最初にハンスがブリュンヒルトに同乗を拒否した時にラインハルトは不機嫌さを隠そうとしなかったがハンスの意見を聞いて納得したものである。
「私の価値は同盟軍に対してのみです。門閥貴族に組する敵将については私より諸提督が詳しいと思います。それに私は帝国の惑星ではオーディンしか知らないので、後学の為にキルヒアイス提督に随伴して帝国の辺境という場所を見ておきたいと思います」
確かに聞く者を納得させる意見であった。意外な事にオーベルシュタインがハンスの意見を支持してくれた。
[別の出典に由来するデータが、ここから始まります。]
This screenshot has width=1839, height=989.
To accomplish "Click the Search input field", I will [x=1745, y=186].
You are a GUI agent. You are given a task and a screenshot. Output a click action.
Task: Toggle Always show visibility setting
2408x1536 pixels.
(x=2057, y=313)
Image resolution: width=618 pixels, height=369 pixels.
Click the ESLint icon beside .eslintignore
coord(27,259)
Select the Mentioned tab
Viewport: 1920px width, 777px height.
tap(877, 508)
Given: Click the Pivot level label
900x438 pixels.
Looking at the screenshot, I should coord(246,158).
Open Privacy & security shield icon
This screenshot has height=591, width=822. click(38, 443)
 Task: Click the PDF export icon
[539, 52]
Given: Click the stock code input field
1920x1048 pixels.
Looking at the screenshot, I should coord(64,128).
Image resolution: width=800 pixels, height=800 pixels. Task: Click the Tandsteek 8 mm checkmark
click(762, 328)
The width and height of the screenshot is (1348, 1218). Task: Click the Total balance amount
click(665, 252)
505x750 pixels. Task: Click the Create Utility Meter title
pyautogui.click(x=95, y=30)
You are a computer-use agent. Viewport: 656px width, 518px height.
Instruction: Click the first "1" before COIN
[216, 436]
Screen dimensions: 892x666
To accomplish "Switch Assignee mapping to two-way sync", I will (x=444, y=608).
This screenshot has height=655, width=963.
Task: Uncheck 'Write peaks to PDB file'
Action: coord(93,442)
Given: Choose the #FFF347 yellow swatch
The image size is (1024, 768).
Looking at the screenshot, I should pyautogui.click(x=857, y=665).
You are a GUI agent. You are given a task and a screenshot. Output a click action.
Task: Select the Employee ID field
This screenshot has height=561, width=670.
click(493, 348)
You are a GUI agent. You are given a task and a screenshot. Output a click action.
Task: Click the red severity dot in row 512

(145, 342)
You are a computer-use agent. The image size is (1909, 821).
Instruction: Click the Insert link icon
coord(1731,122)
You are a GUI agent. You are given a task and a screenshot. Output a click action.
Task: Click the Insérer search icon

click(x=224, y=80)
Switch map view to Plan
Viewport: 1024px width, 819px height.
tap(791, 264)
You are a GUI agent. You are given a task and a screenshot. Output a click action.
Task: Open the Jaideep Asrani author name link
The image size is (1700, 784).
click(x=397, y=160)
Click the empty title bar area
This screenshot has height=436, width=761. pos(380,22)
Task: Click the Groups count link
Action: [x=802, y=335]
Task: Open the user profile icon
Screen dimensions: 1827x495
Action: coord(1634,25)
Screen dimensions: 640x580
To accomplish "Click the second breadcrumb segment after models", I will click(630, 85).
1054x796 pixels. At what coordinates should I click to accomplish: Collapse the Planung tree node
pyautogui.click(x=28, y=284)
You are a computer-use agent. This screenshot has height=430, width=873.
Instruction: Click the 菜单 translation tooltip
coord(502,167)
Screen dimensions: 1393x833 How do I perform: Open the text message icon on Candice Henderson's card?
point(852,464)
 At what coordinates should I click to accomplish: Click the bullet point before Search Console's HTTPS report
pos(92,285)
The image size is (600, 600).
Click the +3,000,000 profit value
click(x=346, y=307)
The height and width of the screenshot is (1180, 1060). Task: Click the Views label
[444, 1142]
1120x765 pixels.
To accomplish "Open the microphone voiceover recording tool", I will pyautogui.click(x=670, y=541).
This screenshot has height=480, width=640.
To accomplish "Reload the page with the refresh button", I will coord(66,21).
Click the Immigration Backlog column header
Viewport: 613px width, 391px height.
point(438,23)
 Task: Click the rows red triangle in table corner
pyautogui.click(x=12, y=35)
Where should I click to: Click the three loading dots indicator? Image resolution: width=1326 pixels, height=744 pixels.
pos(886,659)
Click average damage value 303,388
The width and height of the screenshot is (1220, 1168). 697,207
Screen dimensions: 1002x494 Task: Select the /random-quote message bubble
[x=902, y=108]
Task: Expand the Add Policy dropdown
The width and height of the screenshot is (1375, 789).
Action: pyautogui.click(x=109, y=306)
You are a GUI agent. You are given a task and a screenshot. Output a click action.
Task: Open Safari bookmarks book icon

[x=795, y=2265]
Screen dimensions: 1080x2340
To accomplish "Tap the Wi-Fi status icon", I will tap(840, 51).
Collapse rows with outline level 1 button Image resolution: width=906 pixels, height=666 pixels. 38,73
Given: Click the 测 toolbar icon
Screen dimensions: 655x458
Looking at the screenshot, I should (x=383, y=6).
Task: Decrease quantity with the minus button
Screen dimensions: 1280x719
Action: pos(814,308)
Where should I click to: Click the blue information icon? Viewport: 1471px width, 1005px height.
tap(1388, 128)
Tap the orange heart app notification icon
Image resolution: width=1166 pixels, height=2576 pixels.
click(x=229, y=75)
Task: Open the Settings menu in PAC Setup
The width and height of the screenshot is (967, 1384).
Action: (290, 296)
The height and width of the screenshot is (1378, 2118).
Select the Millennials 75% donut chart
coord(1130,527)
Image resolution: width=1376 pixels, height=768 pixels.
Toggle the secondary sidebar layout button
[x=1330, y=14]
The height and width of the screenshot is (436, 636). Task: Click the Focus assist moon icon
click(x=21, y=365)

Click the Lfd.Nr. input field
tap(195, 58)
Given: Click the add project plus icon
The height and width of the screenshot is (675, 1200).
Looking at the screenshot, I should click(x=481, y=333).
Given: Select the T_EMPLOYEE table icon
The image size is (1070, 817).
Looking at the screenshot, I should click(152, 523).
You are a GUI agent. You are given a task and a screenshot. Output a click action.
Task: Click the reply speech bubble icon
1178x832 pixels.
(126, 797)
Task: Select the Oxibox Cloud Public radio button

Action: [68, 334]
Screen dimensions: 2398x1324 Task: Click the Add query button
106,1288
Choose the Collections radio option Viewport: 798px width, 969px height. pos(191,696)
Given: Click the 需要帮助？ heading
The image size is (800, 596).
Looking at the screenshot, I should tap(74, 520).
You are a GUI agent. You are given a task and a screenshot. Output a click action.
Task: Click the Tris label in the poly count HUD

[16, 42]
「閣下、ミューゼル准将は将来的には閣下を支える身です。門閥貴族等は戦いが終われば知る価値が無いですが辺境の様子を見る事はミューゼル准将だけではなく閣下の為にもなります。ここはミューゼル准将の希望を叶えるべきだと言えます」
提督達もオーベルシュタインの意見に同意した。
メルカッツとファーレンハイトが抜けた後には「理屈倒れのシュターデン」が唯一の艦隊戦の専門家なのである。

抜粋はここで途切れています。